United States Court of Appeals, Ninth Circuit
322 F.3d 693 (9th Cir. 2003)
In Seinfeld v. Bartz, Greg Seinfeld, a shareholder of Cisco Systems, Inc., filed a derivative action against Cisco and its board of directors, alleging violations of the Securities Exchange Act of 1934 and SEC rules. Seinfeld claimed that a proxy statement related to an amendment of Cisco's Stock Incentive Plan for outside directors was materially false and misleading because it did not include the value of stock options based on the Black-Scholes option pricing model. Seinfeld argued the omission of this valuation, which he claimed Cisco used in financial statements, misrepresented the directors' compensation. The district court dismissed the complaint, ruling that the Black-Scholes valuations were not material facts required in the proxy statement. The case was transferred from the U.S. District Court for the Southern District of New York to the U.S. District Court for the Northern District of California.
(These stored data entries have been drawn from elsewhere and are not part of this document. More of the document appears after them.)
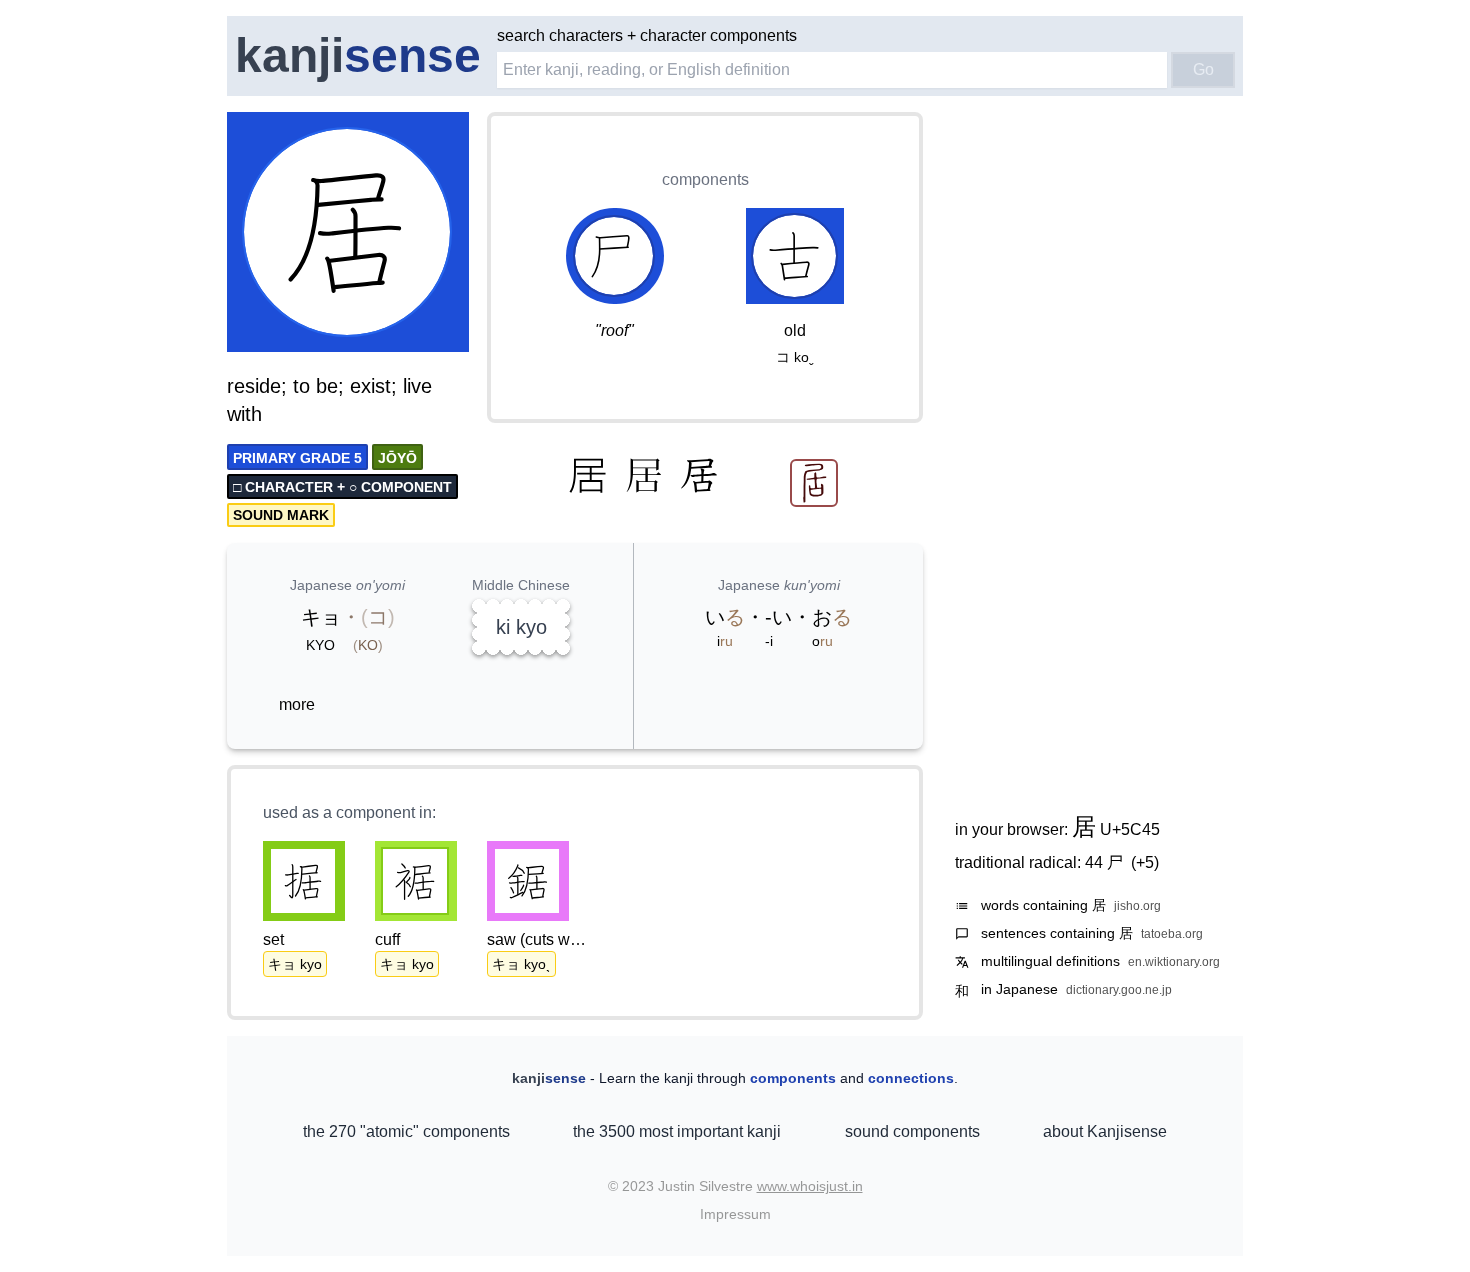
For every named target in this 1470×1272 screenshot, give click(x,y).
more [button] (297, 704)
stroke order (414, 338)
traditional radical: (1057, 862)
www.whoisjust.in (810, 1186)
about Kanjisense (1105, 1131)
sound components (912, 1131)
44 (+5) (1122, 862)
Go (1203, 69)
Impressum (735, 1214)
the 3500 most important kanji (677, 1131)
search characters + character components (647, 35)
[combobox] (832, 70)
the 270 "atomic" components (406, 1131)
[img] (349, 234)
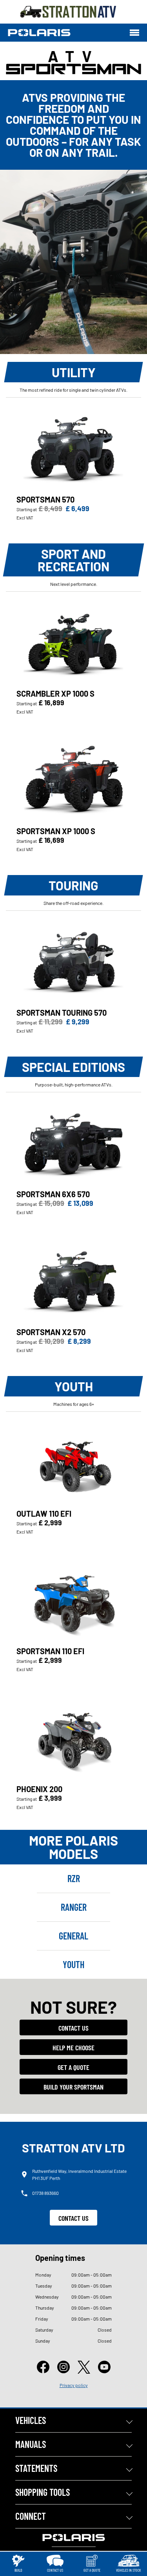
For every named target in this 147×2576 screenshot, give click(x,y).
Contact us (73, 2028)
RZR (73, 1878)
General (73, 1935)
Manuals (30, 2444)
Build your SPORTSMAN (73, 2086)
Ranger (74, 1907)
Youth (73, 1964)
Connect (30, 2516)
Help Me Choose (73, 2047)
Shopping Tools (42, 2492)
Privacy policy (74, 2385)
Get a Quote (73, 2067)
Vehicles (30, 2420)
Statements (36, 2468)
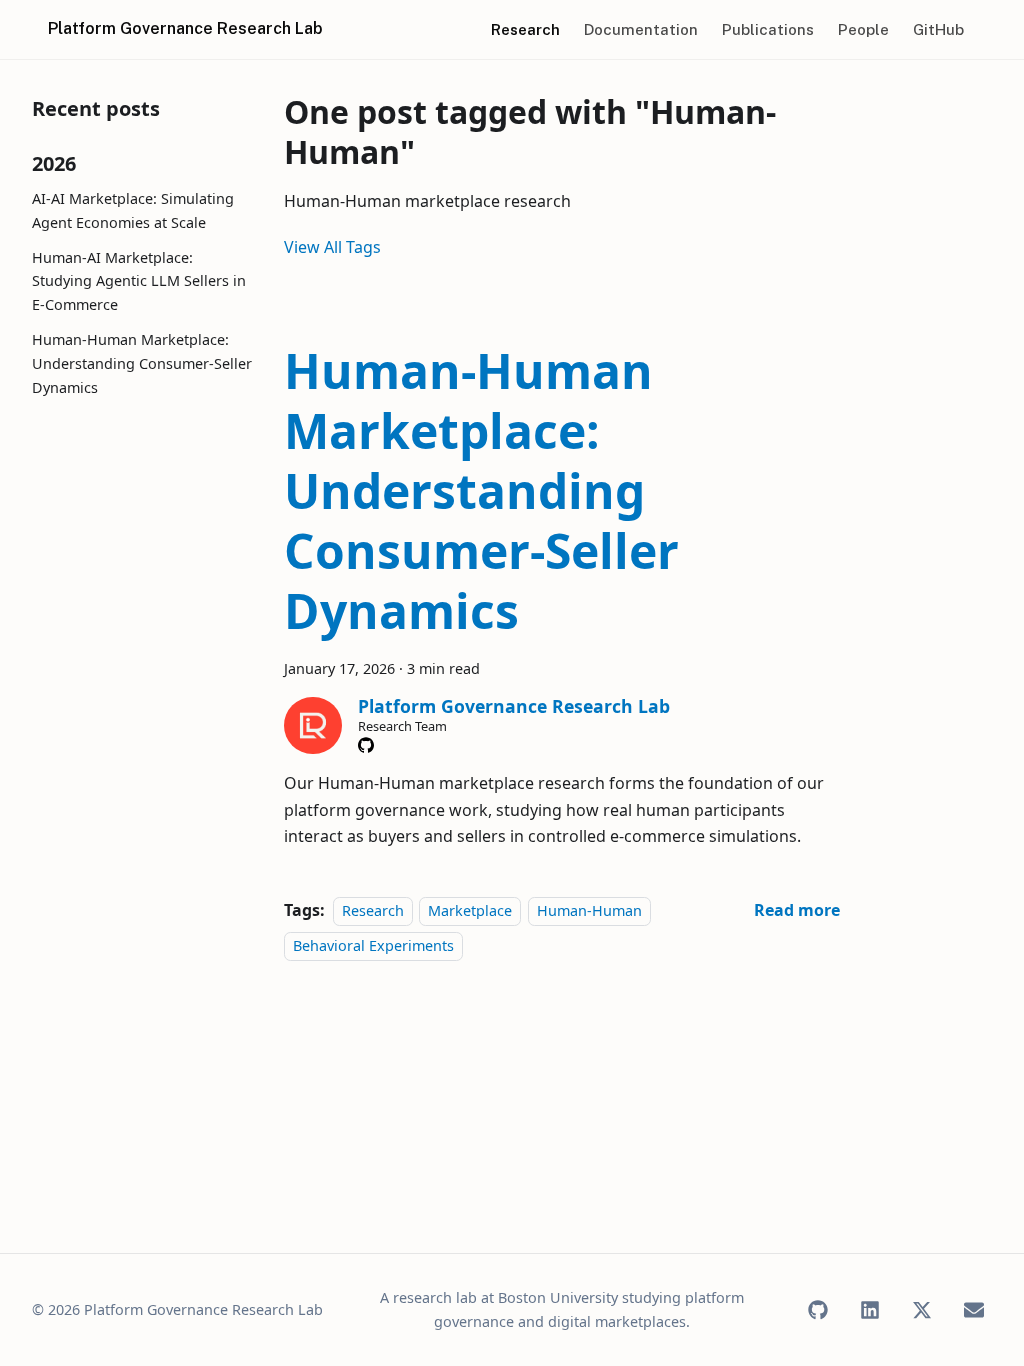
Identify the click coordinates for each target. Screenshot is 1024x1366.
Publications (768, 29)
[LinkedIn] (870, 1310)
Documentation (641, 29)
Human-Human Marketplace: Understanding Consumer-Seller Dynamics (142, 363)
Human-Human (589, 910)
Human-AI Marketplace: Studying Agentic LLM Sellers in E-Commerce (139, 281)
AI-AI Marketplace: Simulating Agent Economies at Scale (133, 210)
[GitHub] (366, 745)
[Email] (974, 1310)
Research (525, 29)
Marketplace (470, 910)
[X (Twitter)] (922, 1310)
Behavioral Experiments (373, 945)
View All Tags (332, 247)
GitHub (938, 29)
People (863, 29)
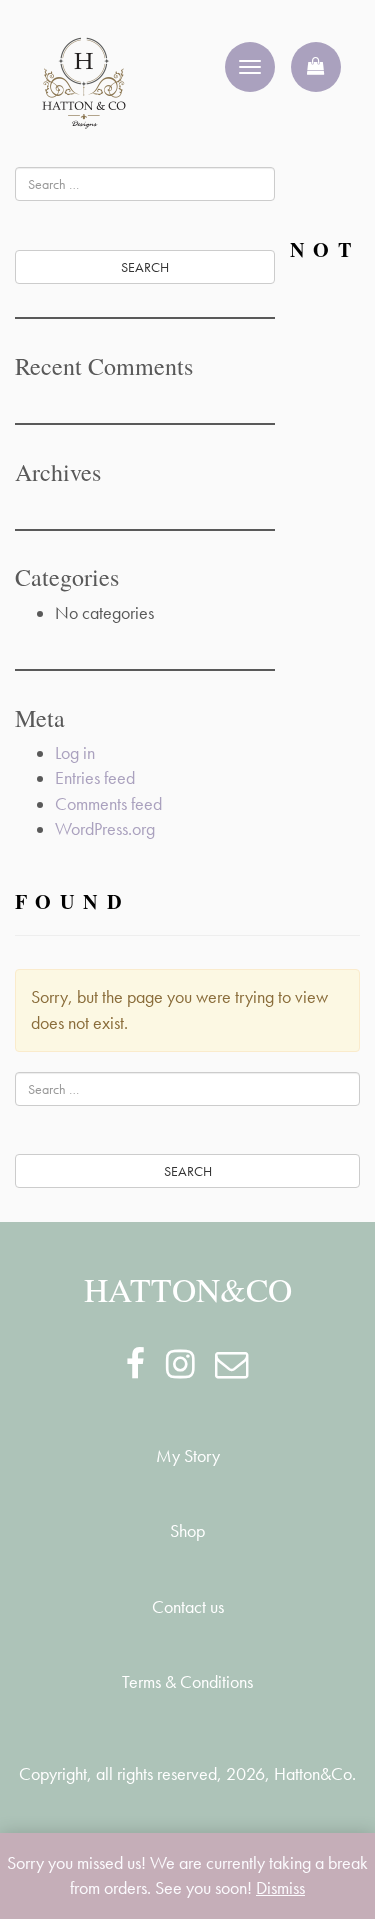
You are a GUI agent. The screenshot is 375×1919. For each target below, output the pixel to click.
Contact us (188, 1607)
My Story (188, 1456)
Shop (187, 1531)
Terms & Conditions (187, 1682)
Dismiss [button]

Seinfeld appealed the dismissal to the U.S. Court of Appeals for the Ninth Circuit.
The main issue was whether the omission of the Black-Scholes valuation of stock options in the proxy statement constituted a materially false or misleading statement under SEC rules.
The U.S. Court of Appeals for the Ninth Circuit affirmed the district court's dismissal, holding that the Black-Scholes valuation was not a material fact required to be disclosed in the proxy statement.
The U.S. Court of Appeals for the Ninth Circuit reasoned that SEC regulations did not mandate the disclosure of Black-Scholes valuations in proxy statements. The court found that the proxy statement complied with SEC regulations by disclosing director compensation as required under Item 8 of Schedule 14A and Item 402 of Regulation S-K. The court noted that while the regulations set minimum disclosure standards, compliance with them does not ensure compliance with Rule 14a-9. However, in this case, the statement in the proxy was accurate, as options had no value unless the stock price appreciated. Additionally, the court rejected Seinfeld's arguments regarding the nondisclosure of federal tax consequences, as there was no requirement for such disclosure in proxy statements. The court also noted that previous cases did not establish Black-Scholes as a mandatory valuation method for such disclosures, and Seinfeld's cited regulations and cases were not relevant to the proxy statement context.